◆ **Records excerpted from a collection**
-=-=-=-=-

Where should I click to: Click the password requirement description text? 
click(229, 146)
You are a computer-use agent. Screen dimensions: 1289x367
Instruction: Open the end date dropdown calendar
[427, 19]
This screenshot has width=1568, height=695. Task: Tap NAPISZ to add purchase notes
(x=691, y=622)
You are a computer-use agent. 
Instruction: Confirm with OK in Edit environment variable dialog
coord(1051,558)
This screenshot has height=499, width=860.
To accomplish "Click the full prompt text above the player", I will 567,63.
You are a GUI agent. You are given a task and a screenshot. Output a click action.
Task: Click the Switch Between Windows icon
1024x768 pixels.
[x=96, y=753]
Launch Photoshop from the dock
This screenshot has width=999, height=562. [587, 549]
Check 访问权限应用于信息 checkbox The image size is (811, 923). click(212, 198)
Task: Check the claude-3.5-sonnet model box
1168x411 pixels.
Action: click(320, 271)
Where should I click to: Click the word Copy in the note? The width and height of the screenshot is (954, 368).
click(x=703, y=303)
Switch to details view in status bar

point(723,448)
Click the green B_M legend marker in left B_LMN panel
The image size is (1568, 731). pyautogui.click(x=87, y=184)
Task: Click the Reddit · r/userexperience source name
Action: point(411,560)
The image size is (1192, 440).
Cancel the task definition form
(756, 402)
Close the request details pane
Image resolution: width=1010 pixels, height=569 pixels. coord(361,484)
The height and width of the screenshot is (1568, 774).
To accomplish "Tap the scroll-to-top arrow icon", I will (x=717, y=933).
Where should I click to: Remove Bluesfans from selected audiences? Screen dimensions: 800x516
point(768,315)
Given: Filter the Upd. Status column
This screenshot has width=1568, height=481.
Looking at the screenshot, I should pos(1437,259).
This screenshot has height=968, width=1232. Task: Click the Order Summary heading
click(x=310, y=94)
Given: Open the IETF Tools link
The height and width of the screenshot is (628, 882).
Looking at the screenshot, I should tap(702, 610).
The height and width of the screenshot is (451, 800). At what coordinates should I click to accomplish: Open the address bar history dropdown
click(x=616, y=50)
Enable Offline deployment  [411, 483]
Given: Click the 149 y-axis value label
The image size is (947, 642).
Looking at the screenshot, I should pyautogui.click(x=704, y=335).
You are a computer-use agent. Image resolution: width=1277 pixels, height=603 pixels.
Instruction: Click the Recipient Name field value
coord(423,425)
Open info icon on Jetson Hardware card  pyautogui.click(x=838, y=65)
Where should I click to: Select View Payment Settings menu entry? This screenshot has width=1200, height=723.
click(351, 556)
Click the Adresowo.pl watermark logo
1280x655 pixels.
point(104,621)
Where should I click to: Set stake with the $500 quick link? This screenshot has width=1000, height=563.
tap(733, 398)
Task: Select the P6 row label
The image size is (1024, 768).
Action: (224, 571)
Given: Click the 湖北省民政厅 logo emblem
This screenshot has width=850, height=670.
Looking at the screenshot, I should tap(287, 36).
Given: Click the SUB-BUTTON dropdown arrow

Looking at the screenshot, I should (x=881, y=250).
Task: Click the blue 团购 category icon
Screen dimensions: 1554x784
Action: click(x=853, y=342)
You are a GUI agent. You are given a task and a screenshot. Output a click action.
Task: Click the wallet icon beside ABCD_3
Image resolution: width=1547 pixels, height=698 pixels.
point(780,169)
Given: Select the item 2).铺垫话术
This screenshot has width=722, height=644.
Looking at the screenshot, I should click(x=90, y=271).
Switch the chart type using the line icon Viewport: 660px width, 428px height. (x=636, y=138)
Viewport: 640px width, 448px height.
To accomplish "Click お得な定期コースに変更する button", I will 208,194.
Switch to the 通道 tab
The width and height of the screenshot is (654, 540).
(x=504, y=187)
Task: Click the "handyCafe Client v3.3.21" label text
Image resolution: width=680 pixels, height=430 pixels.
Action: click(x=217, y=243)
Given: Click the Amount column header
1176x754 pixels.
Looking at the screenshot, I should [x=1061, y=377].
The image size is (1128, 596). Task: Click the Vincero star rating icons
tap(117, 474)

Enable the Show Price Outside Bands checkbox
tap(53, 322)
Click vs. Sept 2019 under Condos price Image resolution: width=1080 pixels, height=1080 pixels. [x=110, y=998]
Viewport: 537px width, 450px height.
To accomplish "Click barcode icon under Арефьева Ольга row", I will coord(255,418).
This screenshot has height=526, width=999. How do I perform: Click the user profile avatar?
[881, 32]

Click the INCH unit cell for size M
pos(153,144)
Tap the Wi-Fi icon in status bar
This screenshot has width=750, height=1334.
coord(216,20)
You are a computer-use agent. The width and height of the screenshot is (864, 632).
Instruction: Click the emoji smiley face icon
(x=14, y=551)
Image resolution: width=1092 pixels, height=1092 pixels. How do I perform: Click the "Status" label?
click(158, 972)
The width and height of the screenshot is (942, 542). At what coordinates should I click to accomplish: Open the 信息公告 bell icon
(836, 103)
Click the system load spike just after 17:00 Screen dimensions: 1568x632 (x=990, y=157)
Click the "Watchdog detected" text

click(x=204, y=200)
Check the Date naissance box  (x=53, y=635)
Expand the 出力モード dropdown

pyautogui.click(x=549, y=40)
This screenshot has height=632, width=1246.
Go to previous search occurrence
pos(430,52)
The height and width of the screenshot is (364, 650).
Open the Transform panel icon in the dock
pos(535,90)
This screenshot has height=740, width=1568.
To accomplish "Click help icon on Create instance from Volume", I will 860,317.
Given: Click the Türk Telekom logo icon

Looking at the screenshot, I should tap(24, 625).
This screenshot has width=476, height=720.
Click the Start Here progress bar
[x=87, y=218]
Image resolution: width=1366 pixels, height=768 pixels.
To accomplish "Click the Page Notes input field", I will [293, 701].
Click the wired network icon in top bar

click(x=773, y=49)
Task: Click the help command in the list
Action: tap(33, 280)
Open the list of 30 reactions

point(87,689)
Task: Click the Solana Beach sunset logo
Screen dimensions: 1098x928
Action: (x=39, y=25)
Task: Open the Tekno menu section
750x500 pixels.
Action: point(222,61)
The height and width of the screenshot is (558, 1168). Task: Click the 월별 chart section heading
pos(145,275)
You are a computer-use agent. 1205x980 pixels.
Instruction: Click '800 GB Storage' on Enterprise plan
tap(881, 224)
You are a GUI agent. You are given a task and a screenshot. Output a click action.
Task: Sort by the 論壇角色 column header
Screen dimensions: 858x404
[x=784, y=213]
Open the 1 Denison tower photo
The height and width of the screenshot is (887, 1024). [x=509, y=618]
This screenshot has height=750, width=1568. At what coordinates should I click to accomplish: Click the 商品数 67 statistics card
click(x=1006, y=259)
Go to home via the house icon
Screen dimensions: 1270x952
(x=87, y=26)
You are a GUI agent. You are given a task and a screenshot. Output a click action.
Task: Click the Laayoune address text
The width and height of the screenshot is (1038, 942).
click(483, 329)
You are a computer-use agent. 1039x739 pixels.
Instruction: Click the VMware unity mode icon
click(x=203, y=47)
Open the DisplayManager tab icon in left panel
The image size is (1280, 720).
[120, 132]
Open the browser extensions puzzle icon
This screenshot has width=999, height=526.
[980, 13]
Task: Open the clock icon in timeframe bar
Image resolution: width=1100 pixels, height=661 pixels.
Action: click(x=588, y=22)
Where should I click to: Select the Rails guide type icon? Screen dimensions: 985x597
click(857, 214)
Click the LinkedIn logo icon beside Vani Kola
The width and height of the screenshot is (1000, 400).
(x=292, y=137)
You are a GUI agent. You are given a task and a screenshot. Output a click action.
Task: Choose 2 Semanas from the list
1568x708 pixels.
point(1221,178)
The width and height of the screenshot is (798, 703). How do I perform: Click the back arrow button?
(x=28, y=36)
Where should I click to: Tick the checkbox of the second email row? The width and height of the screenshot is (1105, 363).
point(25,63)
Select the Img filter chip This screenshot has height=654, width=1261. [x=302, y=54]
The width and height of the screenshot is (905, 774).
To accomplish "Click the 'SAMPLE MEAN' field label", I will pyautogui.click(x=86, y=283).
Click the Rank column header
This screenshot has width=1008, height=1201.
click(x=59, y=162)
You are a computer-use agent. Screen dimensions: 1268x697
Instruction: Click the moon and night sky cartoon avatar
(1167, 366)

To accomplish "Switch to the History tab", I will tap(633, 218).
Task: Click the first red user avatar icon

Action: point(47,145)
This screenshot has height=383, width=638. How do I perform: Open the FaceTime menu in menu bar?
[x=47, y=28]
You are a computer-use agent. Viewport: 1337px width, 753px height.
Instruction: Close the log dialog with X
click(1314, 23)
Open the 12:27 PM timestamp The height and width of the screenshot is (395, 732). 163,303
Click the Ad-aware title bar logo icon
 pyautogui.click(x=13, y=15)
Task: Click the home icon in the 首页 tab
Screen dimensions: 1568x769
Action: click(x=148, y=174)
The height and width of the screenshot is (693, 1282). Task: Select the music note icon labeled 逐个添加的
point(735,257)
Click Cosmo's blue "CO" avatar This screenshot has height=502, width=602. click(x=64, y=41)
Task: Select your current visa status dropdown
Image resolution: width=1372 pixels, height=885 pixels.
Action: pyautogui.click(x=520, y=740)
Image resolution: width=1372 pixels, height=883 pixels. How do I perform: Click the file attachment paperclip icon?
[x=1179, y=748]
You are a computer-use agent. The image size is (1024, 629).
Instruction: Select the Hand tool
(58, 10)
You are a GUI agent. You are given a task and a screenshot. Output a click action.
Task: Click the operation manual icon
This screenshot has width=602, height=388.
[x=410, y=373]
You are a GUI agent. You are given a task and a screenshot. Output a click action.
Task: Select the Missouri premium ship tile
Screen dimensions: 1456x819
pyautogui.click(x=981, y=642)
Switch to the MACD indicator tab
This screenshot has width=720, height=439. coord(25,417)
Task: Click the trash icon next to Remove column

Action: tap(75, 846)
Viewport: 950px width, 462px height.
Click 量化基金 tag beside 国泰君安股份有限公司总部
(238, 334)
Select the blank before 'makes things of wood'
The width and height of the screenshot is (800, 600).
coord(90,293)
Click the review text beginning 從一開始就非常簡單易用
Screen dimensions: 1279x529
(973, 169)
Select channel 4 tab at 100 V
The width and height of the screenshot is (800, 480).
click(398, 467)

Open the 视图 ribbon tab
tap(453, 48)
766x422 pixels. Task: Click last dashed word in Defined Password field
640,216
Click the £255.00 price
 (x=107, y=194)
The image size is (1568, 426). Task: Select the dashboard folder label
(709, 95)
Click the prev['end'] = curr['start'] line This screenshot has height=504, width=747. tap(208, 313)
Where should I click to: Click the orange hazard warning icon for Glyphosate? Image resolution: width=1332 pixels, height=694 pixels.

-=-=-=-=-

◆ **Work to complete**
Bring together every line in the entries that holds the string "header".

◆ **Exercise answer**
Given: Click the Amount column header
Task: Sort by the 論壇角色 column header
Click the Rank column header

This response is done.